Первой общей работой Головина и Мейерхольда явилось «У царских врат». В отступление от авторской ремарки Мейерхольд решил ставить пьесу в одной, а не в двух декорациях. Он оставил лишь «комнату Карено». При выработке стиля этой комнаты Мейерхольд шел не от быта, а от идеи пьесы, от духовной сущности самого героя. Режиссеру казалось нужным в убранстве сцены подчеркнуть праздничность души Карено-творца. Эта мысль и нашла свое выражение в головинской декорации. И «не простая случайность сказывается в том, — писал критик газеты “Слово” Любовь Гуревич, — что в постановке Мейерхольда через большие окна декорации Головина видна пестреющая роскошными осенними красками листва деревьев, даль, небо с его утренним сиянием и огнистыми вечерними облаками». «И сама комната была светла, сияюща и, конечно, раздражала всех тех, кто хотел, чтобы декорация подчеркивала бедность Карено». «Импрессионист» в «Театре и Искусстве» писал: «постановка Мейерхольда, со всех точек зрения, нелепа от начала до конца… Стилизация, как не подходящая к казенному дому, им отброшена, но осталась однопланная головинская декорация без дверей, представляющая проходную комнату роскошного палаццо, поставлена дорогая, превосходная, стильная мебель, некоторые действующие лица одеты в какие-то чудные костюмы».

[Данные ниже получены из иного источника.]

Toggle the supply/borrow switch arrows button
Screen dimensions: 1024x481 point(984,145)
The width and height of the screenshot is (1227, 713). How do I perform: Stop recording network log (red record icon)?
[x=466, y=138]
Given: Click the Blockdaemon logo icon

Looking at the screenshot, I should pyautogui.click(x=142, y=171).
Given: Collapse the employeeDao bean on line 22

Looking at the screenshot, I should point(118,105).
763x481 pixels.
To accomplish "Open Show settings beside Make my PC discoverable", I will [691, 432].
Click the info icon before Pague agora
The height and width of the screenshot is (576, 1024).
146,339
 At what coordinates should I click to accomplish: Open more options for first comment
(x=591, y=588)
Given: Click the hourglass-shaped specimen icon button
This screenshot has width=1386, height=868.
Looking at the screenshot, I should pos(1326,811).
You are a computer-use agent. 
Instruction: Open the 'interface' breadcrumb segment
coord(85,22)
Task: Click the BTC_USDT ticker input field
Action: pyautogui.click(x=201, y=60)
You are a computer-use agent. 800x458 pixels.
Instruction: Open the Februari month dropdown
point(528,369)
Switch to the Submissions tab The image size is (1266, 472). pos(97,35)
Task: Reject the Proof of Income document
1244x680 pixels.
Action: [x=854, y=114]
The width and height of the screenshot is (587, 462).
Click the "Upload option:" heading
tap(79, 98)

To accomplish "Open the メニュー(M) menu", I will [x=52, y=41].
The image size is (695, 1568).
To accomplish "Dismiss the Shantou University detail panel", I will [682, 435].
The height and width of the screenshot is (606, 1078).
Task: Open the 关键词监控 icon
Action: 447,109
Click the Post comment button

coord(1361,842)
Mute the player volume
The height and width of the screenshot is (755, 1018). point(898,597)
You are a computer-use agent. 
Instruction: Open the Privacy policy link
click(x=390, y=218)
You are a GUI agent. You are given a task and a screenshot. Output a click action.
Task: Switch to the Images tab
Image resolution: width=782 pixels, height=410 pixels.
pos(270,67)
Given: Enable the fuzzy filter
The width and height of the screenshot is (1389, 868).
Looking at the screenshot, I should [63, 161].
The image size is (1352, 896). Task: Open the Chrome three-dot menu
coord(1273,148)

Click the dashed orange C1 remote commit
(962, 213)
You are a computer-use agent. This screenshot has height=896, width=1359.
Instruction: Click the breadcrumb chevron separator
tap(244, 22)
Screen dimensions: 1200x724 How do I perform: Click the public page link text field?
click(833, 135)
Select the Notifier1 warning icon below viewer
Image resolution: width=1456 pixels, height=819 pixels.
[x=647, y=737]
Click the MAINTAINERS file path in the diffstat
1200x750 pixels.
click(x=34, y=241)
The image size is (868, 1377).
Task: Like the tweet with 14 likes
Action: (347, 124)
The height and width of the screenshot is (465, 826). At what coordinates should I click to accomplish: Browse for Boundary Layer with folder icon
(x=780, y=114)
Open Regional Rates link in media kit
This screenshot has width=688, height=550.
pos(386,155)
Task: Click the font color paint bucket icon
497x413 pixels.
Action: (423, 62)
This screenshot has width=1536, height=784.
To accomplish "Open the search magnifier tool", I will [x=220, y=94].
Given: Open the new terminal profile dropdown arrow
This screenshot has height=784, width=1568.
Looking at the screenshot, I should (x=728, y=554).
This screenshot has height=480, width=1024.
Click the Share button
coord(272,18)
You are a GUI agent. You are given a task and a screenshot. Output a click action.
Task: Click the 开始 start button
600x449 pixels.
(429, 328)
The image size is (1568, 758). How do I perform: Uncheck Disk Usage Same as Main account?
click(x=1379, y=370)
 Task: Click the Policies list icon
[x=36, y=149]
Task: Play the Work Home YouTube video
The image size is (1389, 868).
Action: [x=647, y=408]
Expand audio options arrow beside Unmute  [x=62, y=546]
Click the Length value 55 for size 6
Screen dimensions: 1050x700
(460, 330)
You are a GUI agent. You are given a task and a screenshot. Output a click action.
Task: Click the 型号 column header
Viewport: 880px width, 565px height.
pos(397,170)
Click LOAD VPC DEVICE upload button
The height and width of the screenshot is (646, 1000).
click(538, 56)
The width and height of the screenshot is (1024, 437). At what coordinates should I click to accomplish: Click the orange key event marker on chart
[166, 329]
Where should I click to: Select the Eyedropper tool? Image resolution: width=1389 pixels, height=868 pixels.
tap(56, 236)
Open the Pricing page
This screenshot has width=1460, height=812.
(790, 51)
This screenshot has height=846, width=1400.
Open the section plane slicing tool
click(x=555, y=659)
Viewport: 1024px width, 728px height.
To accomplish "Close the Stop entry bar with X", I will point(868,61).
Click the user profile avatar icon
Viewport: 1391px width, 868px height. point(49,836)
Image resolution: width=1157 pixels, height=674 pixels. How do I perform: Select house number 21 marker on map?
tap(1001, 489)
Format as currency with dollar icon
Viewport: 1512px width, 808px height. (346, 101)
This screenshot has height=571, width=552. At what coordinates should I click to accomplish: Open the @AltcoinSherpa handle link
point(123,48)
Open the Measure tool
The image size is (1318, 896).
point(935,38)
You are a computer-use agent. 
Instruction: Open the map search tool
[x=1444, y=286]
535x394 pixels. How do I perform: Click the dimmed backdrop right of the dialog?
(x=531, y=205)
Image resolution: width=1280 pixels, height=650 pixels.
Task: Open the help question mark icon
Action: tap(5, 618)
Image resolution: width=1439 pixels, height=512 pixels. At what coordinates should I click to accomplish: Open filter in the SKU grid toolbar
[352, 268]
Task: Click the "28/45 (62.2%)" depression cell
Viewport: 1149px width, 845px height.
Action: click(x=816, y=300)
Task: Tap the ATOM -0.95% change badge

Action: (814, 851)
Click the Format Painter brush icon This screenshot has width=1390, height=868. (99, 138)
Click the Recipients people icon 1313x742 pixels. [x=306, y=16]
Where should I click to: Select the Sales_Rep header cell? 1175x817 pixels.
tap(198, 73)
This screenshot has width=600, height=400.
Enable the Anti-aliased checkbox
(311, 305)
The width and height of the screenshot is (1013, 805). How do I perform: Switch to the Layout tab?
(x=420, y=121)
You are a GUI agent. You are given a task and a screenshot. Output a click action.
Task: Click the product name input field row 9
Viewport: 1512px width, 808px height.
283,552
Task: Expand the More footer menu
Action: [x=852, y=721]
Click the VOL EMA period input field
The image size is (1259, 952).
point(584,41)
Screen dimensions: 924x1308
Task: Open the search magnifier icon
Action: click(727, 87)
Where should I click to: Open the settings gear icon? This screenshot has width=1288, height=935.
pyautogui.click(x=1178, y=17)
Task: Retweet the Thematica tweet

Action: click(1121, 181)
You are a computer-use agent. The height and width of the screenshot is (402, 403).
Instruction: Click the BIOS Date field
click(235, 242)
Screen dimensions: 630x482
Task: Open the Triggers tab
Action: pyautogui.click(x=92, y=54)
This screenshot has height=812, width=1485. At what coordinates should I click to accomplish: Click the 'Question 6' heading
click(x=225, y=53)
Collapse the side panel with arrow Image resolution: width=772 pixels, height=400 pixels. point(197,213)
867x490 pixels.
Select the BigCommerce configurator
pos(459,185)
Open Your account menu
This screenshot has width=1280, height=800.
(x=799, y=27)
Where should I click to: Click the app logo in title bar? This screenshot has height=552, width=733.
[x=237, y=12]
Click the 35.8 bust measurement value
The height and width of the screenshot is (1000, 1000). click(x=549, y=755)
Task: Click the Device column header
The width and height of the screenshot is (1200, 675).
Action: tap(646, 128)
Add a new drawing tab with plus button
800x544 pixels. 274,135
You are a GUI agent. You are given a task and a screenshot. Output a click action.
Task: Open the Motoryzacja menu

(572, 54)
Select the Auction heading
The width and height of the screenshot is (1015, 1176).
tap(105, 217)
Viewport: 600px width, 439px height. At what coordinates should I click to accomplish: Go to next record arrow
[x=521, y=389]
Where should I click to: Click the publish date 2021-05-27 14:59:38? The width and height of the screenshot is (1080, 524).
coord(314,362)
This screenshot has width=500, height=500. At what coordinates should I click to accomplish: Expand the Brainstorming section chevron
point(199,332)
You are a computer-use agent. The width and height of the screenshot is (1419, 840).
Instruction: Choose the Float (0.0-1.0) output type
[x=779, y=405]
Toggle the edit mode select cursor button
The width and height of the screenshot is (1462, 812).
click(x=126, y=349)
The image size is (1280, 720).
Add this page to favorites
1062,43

У Комиссаржевской пьесу Гамсуна ставил А. П. Зонов. Головинской яркости он предпочел одноцветную стену мягкой зеленоватой окраски, шкапы с книгами и сукна. В тот же сезон, но позднее, 9‑го марта 1909 года «У врат царства» шла и в Художественном театре. Здесь пьеса была поставлена совсем реально (в декорациях В. А. Симова).

Как мы писали выше, самого Карено играл в Александринском театре Мейерхольд; ту же роль у Комиссаржевской исполнял Бравич, а в Художественном театре Качалов. Не безынтересно будет хотя бы бегло сравнить интерпретацию роли у этих трех исполнителей.

Л. Я. Гуревич, в своих отзывах о постановке «У царских врат» в Александринском театре и в театре Комиссаржевской, так оценивает Мейерхольда и Бравича: «Сам Мейерхольд, впервые выступающий на этой сцене в качестве актера, был очень искренен, очень прост в роли Карено. Но, может быть, слишком прост, слишком похож внешностью и манерами на самого себя, и в данном им облике не было тех острых изломов, тех подчеркнутых контрастов при внезапном пробуждении Карено, от его умственной сосредоточенности к ощущению действительной жизни, которые так характерны для Гамсуна». Но когда на другой день после премьеры в Александринском, Л. Я. Гуревич посмотрела в роли Карено Бравича, она отметила, «что по сравнению с Бравичем несколько бледный образ Карено Мейерхольда вдруг засветился своей благородной нервной интеллигентностью». «Бравич по своему был очень трогателен в качестве мужа Элины, а в конце третьего действия захватил публику горячностью своей игры.  Но для тех, кому хотелось видеть на сцене пьесу Гамсуна и его героя Карено, а ни что другое, он не давал ни тени иллюзии. Это был какой-то честный простак, а совсем не фантазер-мыслитель, и его идеи, в духе аристократической морали Ницше, чудовищно не шли к его добродушному, расплывчатому и мужиковатому гриму. Такой Карено ни на одну минуту не мог бы увлечь во второй части трилогии романтически требовательную Терезиту». О третьем Карено-Качалове Н. Е. Эфрос писал: «г. Качалов, не везде достигая полного совершенства формы, отлично справился с существом задачи». Это существо, по толкованию Эфроса, заключалось в том, чтобы сыграть человека, который не уступил, и в то же время смешал ницшеанскую закваску с добродушием и мягкостью в житейских делах. Качалов был «отнюдь не вознесенный на какую-то романтическую высоту, весь — на земле в чертах жанровых; но сквозь них пробивался и ярко пылал думою и силою убеждения, смелостью мысли и огнем увлечения — герой духа».